(Document passage):
Overtime pay (whether compulsory or voluntary, guaranteed or non-guaranteed)
Commission payments
Bonus payment and other incentive payments
Productivity or performance bonuses
Payments that relate to the personal and professional status of workers such as those based on seniority, length of service or professional qualifications
Shift allowances and premiums
Standby payments and payments for emergency call-out duties
Travel and allowances that are treated as taxable remuneration
Any other regular payments

Issues relating to the calculation of holiday pay

Another issue which has been in the Courts over the summer is how employers should calculate holiday for part-year workers.  Under the Working Time Regulations 1998 (WTR) workers are entitled to a minimum of 5.6 weeks’ paid holiday per year.  This translates to 12.07% of holiday for full-time workers in relation to their working year.

In Harpur Trust v Brazel a visiting music teacher was employed on a permanent, zero-hours contract and only worked during term time. Mrs Brazel was required to take all her holiday in the school holidays and was paid an amount in respect of holiday pay at the end of each term.

There were two potential methods for calculating her holiday pay in these circumstances:

A weeks’ pay should be calculated based on the employee’s average weekly remuneration in the previous twelve weeks (Section 224 ERA 1996).
Her total holiday pay should be 12.07% of her total pay over a year.

(Dataset):
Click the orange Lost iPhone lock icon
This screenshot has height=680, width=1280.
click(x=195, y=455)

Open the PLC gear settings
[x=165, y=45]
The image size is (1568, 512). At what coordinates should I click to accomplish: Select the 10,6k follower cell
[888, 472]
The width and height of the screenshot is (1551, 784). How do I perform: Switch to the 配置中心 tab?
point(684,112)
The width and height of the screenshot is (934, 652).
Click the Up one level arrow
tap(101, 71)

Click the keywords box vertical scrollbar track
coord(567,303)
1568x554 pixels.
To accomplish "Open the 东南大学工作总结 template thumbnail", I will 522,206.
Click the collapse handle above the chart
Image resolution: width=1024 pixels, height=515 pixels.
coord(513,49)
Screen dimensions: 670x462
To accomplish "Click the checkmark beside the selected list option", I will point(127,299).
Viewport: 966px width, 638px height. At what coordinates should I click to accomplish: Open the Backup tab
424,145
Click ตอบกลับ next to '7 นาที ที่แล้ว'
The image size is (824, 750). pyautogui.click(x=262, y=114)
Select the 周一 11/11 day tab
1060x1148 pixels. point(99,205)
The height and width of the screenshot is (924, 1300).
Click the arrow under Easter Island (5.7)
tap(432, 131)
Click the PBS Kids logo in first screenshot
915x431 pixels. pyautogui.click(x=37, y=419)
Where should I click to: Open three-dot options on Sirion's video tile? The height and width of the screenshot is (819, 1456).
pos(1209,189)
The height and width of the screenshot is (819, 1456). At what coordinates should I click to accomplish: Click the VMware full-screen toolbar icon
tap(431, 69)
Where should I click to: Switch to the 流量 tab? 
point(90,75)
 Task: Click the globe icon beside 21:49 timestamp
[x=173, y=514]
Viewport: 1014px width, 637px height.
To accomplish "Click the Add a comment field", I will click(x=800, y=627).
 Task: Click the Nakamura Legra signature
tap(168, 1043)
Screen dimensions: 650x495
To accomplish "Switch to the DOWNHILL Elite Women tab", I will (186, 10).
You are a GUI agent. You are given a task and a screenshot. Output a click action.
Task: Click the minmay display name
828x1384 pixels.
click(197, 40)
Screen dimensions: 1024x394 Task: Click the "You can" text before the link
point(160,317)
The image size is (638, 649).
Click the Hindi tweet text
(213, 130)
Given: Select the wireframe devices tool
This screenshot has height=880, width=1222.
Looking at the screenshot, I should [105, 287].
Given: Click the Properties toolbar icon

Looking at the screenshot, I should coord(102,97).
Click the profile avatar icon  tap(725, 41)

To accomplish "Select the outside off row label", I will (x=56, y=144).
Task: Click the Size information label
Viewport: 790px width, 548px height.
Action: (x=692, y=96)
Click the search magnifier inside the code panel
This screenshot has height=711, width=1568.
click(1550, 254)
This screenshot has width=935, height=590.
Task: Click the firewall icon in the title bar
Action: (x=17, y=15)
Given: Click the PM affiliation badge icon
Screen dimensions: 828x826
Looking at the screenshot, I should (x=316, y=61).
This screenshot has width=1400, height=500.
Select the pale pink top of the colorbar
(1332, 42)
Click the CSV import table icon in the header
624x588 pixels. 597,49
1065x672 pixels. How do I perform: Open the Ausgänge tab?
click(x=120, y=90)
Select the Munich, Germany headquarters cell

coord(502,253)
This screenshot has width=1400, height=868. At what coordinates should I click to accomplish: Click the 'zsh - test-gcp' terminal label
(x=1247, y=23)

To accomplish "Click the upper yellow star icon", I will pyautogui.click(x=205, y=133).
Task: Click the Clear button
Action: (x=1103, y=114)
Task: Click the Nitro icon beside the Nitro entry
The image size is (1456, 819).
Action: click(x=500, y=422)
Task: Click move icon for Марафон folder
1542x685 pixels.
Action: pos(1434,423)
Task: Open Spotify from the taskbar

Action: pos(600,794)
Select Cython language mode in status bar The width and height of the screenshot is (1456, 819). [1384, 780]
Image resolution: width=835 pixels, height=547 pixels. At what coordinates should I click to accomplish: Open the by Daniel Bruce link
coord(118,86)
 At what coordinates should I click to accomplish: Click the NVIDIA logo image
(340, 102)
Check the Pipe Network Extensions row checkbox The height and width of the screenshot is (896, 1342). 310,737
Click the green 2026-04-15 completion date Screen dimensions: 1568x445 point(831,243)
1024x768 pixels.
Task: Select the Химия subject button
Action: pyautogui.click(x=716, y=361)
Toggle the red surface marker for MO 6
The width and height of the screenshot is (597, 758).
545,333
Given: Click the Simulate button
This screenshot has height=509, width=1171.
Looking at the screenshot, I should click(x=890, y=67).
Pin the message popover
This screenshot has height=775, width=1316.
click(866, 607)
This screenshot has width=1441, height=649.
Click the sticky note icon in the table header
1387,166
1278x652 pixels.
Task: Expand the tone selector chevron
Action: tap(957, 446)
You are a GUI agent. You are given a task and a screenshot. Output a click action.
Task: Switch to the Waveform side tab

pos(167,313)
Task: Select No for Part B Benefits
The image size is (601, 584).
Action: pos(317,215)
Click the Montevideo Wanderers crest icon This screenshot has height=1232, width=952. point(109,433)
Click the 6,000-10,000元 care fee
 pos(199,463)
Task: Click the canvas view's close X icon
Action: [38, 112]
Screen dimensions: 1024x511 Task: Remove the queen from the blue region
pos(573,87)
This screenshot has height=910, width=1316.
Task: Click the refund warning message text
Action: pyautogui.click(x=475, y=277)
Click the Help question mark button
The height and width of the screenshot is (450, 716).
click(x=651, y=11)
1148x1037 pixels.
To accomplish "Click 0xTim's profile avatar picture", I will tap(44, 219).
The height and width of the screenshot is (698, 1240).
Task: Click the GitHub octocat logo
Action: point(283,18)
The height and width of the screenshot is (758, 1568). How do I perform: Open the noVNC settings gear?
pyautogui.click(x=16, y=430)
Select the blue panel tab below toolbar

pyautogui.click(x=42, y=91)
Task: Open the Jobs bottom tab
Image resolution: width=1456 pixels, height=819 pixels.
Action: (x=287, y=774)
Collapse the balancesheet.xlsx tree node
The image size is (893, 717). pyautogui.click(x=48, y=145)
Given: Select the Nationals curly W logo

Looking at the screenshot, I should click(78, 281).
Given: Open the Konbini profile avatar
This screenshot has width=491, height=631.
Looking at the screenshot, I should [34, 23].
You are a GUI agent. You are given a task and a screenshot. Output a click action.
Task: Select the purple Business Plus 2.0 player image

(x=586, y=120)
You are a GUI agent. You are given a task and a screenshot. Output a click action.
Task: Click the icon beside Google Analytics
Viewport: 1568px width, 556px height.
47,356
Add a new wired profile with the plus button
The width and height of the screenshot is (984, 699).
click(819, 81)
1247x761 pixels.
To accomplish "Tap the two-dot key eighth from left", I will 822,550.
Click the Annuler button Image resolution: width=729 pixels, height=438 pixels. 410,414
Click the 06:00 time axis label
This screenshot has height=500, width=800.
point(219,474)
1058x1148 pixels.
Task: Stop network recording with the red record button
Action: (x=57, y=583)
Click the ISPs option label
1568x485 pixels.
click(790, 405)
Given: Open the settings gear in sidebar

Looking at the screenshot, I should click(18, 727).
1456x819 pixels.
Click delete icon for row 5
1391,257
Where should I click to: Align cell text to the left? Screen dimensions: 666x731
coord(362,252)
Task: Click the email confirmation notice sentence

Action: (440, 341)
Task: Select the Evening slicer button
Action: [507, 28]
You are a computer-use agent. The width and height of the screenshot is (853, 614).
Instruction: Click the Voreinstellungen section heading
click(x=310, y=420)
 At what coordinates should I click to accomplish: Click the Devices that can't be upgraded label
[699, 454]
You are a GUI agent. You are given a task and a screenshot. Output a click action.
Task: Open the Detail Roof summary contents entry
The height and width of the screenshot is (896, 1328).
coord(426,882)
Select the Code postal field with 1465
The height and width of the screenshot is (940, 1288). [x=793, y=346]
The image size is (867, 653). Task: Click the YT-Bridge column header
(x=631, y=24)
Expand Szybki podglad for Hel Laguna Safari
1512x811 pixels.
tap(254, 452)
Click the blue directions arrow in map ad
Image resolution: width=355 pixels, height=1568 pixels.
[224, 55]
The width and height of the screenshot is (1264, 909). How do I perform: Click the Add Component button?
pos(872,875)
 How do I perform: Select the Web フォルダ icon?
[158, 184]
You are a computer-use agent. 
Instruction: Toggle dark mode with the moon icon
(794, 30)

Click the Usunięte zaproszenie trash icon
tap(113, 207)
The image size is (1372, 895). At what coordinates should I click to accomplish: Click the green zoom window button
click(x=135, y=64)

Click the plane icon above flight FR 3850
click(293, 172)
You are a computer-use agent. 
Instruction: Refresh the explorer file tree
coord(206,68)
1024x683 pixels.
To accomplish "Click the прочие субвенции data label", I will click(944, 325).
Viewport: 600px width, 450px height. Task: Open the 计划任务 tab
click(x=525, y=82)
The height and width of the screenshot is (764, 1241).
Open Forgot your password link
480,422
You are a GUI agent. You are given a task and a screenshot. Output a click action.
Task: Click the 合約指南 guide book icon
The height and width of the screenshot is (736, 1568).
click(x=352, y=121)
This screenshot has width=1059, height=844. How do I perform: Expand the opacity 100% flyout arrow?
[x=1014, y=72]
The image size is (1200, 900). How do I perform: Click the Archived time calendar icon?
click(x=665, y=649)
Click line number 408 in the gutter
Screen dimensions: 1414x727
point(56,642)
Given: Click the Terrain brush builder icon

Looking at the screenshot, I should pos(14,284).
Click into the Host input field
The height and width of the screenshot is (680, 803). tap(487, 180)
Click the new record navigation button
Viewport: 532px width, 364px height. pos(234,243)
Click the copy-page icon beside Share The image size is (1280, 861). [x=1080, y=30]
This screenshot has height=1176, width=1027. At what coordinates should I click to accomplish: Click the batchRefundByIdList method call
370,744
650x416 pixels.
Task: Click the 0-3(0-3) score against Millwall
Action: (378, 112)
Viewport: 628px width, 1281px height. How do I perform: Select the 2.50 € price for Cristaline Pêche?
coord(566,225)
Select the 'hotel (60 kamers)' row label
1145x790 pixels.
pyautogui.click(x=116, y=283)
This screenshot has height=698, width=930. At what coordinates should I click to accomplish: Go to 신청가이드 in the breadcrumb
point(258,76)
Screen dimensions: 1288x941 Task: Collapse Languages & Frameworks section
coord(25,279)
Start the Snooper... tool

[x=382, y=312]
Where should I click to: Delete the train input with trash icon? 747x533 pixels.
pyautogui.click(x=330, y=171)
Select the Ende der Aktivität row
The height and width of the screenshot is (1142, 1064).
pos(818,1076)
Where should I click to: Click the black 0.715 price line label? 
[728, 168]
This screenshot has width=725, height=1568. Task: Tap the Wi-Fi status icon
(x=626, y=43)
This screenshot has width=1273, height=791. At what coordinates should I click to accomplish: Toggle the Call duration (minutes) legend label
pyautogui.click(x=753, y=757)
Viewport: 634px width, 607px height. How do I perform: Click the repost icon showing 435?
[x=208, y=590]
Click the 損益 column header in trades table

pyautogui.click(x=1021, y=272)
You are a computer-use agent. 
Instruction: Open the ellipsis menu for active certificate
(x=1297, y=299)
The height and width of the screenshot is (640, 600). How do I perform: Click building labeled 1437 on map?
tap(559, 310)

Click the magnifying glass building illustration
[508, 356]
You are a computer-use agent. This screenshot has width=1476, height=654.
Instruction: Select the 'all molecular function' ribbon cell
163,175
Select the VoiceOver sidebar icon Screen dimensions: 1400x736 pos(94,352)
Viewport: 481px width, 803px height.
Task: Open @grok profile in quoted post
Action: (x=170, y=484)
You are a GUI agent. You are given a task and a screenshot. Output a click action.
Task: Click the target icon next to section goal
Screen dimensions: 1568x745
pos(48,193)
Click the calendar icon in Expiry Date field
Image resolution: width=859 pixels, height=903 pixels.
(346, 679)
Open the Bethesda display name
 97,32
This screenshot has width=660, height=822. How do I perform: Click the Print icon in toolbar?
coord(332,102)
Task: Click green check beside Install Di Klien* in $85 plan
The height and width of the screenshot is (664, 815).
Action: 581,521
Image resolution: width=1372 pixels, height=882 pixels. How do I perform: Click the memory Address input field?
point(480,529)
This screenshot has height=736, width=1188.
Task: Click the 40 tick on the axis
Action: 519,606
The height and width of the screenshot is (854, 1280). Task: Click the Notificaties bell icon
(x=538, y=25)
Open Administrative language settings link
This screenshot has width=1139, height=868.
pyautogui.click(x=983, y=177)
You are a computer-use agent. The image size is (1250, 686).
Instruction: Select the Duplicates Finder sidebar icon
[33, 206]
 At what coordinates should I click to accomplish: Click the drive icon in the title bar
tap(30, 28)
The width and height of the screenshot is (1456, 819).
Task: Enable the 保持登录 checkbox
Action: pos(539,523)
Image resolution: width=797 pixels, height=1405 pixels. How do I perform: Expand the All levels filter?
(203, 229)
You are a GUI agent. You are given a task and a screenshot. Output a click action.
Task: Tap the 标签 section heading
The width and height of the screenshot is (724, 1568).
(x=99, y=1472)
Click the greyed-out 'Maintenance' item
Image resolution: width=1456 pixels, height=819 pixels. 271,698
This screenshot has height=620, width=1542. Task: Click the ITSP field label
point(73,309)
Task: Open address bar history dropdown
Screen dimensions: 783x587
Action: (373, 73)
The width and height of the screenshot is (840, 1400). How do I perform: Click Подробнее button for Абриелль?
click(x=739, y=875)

(Given request 1): According to the holiday pay passage, what minimum paid holiday per year are workers entitled to under the Working Time Regulations 1998?
(Given request 2): Can you carry on the holiday pay passage from its final line?

(Final result 1): A minimum of 5.6 weeks' paid holiday per year.

(Final result 2):
Clearly the first method of calculating holiday pay is more beneficial to the employee as she would have been paid a salary in the previous 12 weeks of term time. Holiday pay calculated in this way equated to around 17.5% of her average earnings. However, the Harpur Trust argued that her holiday pay should be capped at 12.07% in accordance with the entitlement of full-time workers.

The Court of Appeal upheld the decision of the Employment Appeal Tribunal that while part-time workers should not be treated less favourably than full-time workers as a matter of law, there was no opposite principle that treatment of part-time workers must not be more favourable. Further, the Court of Appeal held there was no requirement in the WTR to pro-rate holiday entitlement for part-year workers. Employers must simply identify a weeks’ pay (in this case over the 12 weeks’ term-time reference period) and multiply that figure by 5.6.

Consequences of getting it wrong

Workers can bring claims in the employment tribunal for any shortfall in holiday pay (usually for a backdated period of two years) and the value of such a claim can be surprisingly costly for employers. However, once employers start paying holiday at the correct rate, usually workers will only have 3 months to lodge their claim.